RECORDS TO PROCESS Start Marker

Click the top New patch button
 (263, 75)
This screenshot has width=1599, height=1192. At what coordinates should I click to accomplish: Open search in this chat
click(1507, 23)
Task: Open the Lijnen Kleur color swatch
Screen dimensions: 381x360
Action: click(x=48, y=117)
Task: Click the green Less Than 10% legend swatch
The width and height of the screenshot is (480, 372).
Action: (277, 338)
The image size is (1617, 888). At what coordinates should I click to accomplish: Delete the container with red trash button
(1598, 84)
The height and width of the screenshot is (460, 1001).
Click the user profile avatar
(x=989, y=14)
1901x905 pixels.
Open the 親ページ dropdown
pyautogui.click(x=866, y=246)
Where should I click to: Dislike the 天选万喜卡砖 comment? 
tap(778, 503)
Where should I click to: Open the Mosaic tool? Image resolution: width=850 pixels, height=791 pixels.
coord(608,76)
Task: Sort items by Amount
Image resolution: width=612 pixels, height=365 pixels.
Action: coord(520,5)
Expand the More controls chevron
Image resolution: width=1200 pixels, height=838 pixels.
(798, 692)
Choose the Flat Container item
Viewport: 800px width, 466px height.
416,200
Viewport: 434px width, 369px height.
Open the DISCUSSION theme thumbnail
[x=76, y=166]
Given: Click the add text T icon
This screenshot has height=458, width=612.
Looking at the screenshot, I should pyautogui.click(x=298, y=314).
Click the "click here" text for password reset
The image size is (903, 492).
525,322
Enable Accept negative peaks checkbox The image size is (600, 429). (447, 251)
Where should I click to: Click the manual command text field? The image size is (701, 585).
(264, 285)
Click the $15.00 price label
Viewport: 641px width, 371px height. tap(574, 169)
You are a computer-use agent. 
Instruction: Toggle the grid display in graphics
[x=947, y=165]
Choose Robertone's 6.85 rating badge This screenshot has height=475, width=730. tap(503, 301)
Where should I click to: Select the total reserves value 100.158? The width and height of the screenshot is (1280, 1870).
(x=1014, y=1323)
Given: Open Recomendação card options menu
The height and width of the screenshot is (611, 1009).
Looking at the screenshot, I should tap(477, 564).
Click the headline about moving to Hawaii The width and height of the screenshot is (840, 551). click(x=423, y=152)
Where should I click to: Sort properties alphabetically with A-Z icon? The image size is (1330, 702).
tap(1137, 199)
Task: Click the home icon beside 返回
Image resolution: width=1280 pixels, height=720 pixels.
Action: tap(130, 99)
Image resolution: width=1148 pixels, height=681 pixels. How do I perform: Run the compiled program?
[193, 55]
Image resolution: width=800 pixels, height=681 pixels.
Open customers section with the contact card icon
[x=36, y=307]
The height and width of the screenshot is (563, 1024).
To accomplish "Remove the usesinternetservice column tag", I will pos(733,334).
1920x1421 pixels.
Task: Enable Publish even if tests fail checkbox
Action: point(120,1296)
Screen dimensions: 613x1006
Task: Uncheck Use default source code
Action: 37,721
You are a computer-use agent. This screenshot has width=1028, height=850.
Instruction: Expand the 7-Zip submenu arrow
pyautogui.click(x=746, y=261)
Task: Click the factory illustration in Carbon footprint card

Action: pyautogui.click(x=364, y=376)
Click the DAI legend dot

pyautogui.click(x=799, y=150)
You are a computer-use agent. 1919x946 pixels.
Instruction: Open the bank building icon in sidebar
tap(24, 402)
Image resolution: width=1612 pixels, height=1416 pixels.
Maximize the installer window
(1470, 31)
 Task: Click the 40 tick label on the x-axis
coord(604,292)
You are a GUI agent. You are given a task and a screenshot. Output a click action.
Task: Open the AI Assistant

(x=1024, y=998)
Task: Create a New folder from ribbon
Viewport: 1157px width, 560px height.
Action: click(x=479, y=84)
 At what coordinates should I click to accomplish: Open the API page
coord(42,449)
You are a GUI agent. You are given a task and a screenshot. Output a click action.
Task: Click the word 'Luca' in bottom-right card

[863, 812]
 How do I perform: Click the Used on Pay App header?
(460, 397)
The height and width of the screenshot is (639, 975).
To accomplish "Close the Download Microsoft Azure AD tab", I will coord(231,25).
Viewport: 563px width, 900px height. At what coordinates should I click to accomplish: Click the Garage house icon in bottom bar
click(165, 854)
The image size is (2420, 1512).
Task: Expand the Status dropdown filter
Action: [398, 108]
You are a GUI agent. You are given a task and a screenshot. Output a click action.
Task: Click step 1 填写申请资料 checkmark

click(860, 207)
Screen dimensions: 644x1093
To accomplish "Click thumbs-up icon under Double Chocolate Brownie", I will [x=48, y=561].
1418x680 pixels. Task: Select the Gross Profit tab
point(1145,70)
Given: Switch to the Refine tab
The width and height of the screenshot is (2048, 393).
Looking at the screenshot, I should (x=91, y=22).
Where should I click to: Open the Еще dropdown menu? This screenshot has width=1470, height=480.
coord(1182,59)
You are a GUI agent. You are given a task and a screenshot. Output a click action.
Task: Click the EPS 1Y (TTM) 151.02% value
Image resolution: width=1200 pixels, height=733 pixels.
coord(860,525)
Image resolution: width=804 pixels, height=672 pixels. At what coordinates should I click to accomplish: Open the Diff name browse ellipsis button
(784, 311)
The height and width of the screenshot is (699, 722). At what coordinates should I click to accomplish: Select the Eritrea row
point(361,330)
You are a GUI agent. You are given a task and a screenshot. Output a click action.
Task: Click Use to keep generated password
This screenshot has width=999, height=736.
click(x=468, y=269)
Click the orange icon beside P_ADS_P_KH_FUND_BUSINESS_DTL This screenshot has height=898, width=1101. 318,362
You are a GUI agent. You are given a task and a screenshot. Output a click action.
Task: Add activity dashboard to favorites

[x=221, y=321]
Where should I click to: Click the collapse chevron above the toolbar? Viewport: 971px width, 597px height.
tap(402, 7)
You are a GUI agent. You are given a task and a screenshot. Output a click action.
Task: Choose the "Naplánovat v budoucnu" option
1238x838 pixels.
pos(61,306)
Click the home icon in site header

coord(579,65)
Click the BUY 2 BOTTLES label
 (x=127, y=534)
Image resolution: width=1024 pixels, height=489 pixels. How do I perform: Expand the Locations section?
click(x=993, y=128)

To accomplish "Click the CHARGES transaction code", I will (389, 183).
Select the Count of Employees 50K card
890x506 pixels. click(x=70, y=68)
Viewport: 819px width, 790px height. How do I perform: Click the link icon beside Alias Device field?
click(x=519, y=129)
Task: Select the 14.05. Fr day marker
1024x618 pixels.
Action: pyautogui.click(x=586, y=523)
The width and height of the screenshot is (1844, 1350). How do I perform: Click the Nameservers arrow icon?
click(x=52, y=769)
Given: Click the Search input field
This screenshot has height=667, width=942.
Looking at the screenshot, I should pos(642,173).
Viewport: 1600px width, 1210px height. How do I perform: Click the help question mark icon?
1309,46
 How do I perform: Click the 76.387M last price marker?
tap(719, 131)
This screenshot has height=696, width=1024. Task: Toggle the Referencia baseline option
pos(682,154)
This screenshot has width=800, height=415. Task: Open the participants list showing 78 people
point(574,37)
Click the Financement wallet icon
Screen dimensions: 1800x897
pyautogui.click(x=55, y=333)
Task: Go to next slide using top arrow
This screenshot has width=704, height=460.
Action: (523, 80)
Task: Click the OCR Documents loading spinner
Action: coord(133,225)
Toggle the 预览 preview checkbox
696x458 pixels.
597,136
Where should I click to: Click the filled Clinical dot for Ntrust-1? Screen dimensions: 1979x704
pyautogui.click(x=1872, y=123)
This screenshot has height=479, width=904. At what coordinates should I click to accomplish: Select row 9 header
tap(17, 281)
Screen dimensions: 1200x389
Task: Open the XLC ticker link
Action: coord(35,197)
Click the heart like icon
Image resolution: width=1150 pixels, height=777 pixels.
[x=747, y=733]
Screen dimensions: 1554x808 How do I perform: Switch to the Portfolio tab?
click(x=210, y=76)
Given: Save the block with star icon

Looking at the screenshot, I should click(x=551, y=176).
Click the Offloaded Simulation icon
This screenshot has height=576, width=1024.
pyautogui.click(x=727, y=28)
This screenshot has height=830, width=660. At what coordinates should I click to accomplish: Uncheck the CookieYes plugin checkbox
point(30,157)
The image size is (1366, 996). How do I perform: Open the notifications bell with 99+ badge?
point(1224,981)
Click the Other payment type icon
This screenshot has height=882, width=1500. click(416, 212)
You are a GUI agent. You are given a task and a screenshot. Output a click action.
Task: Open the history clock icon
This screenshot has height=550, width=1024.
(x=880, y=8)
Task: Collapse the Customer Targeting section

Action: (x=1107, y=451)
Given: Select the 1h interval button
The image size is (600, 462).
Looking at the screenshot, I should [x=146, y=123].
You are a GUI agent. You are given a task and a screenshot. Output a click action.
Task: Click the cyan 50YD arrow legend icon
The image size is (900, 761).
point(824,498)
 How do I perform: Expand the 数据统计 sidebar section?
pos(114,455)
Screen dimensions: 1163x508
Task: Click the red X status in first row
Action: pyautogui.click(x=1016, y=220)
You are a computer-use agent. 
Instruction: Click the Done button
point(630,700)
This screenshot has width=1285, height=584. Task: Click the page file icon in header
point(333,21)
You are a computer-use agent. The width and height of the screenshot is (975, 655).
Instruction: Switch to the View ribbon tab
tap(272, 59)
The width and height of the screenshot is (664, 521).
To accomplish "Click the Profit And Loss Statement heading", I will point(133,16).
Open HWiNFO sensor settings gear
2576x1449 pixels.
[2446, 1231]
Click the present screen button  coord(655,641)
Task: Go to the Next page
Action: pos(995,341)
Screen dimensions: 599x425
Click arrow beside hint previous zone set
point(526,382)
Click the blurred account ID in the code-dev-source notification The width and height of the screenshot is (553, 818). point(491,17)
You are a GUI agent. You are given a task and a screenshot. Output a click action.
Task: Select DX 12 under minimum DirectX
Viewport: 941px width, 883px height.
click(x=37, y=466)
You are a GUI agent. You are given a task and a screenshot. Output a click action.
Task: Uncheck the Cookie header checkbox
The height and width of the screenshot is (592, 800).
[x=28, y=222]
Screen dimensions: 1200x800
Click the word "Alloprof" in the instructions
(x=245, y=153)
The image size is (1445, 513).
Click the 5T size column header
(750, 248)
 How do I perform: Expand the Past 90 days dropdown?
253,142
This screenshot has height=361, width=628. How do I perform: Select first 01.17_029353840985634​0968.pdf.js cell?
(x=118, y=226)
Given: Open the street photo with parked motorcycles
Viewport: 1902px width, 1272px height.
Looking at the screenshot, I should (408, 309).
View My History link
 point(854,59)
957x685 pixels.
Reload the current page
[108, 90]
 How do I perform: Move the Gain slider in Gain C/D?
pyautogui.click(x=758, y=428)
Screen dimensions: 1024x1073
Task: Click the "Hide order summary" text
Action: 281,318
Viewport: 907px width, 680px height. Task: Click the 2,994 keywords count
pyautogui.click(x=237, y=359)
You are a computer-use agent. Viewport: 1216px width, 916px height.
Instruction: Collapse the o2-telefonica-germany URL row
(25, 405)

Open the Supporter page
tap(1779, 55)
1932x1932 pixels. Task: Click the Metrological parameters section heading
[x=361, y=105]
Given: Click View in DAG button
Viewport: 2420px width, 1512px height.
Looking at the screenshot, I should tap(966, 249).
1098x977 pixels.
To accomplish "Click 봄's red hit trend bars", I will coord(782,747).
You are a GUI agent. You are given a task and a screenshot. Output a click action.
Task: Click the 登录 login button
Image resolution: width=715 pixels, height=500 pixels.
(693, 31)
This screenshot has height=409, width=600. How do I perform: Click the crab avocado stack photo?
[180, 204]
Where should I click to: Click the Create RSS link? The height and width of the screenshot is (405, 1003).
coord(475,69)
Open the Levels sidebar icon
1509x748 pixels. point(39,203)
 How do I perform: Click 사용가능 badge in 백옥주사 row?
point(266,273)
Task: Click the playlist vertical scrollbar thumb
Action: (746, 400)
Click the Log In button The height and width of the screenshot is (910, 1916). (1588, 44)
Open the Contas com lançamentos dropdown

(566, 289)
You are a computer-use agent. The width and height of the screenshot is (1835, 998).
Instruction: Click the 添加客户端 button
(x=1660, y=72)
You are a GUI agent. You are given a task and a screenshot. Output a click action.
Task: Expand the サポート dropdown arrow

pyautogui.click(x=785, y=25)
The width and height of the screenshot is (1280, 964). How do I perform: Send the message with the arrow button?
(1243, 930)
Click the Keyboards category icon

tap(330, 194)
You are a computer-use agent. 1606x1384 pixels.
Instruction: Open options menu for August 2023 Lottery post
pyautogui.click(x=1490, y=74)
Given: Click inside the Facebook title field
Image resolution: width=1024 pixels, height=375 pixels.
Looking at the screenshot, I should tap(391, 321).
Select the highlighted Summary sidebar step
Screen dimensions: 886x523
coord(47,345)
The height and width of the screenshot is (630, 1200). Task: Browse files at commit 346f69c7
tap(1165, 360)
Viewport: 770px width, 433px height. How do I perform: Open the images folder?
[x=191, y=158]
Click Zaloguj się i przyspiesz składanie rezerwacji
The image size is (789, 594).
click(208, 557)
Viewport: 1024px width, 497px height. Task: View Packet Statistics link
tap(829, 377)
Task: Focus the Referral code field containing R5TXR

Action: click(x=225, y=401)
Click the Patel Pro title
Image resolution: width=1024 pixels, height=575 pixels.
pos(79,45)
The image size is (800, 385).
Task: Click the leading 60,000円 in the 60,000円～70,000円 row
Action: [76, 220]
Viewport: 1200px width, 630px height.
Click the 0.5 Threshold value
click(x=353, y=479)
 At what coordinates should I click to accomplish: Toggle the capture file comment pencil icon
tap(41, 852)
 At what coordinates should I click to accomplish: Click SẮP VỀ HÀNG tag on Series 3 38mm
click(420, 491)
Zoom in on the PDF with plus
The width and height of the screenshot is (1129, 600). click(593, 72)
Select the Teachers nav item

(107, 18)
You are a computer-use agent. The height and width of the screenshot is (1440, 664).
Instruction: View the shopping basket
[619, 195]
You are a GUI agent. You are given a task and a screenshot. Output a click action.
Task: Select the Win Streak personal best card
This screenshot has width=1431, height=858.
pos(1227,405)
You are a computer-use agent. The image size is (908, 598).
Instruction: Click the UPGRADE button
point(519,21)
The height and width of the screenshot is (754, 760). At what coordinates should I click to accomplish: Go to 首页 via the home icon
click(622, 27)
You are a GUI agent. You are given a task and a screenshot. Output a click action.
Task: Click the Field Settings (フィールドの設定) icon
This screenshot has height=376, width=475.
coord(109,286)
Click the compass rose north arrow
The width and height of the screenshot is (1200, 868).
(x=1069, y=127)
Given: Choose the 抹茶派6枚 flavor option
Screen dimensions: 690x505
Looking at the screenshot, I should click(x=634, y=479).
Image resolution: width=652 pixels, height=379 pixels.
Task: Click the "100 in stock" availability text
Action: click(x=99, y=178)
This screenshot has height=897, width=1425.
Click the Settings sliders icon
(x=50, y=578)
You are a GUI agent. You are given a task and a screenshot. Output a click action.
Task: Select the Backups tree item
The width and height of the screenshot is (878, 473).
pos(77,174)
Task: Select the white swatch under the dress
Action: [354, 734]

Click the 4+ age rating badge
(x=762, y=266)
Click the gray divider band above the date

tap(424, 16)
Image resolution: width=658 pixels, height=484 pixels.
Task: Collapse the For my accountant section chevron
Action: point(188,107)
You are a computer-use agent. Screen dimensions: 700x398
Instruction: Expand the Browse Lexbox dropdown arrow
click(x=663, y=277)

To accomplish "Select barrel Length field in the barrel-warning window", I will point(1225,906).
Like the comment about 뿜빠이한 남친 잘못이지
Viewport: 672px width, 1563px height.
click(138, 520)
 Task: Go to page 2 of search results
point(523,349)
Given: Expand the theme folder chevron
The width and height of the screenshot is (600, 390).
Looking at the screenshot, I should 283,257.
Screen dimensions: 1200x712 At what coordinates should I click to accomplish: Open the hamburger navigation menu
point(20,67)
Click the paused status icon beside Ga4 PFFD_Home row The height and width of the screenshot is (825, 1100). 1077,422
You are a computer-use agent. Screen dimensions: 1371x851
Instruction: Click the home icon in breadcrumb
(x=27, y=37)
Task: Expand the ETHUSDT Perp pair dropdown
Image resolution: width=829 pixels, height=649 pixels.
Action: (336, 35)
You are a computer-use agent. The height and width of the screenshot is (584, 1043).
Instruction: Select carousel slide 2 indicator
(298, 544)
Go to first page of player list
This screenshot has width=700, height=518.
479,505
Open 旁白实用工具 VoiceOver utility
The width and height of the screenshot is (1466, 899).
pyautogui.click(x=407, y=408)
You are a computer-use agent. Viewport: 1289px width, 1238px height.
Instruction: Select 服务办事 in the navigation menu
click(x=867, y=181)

RECORDS TO PROCESS End Marker

● **WHAT TO PRODUCE**
An exact copy of the lines above between the line holding "Given: Click the Search input field" and the line holding "Task: Go to next slide using top arrow", inclusive, is the whole answer.

● **ANSWER SPACE**
Given: Click the Search input field
This screenshot has height=667, width=942.
Looking at the screenshot, I should pos(642,173).
Viewport: 1600px width, 1210px height. How do I perform: Click the help question mark icon?
1309,46
 How do I perform: Click the 76.387M last price marker?
tap(719, 131)
This screenshot has height=696, width=1024. Task: Toggle the Referencia baseline option
pos(682,154)
This screenshot has width=800, height=415. Task: Open the participants list showing 78 people
point(574,37)
Click the Financement wallet icon
Screen dimensions: 1800x897
pyautogui.click(x=55, y=333)
Task: Go to next slide using top arrow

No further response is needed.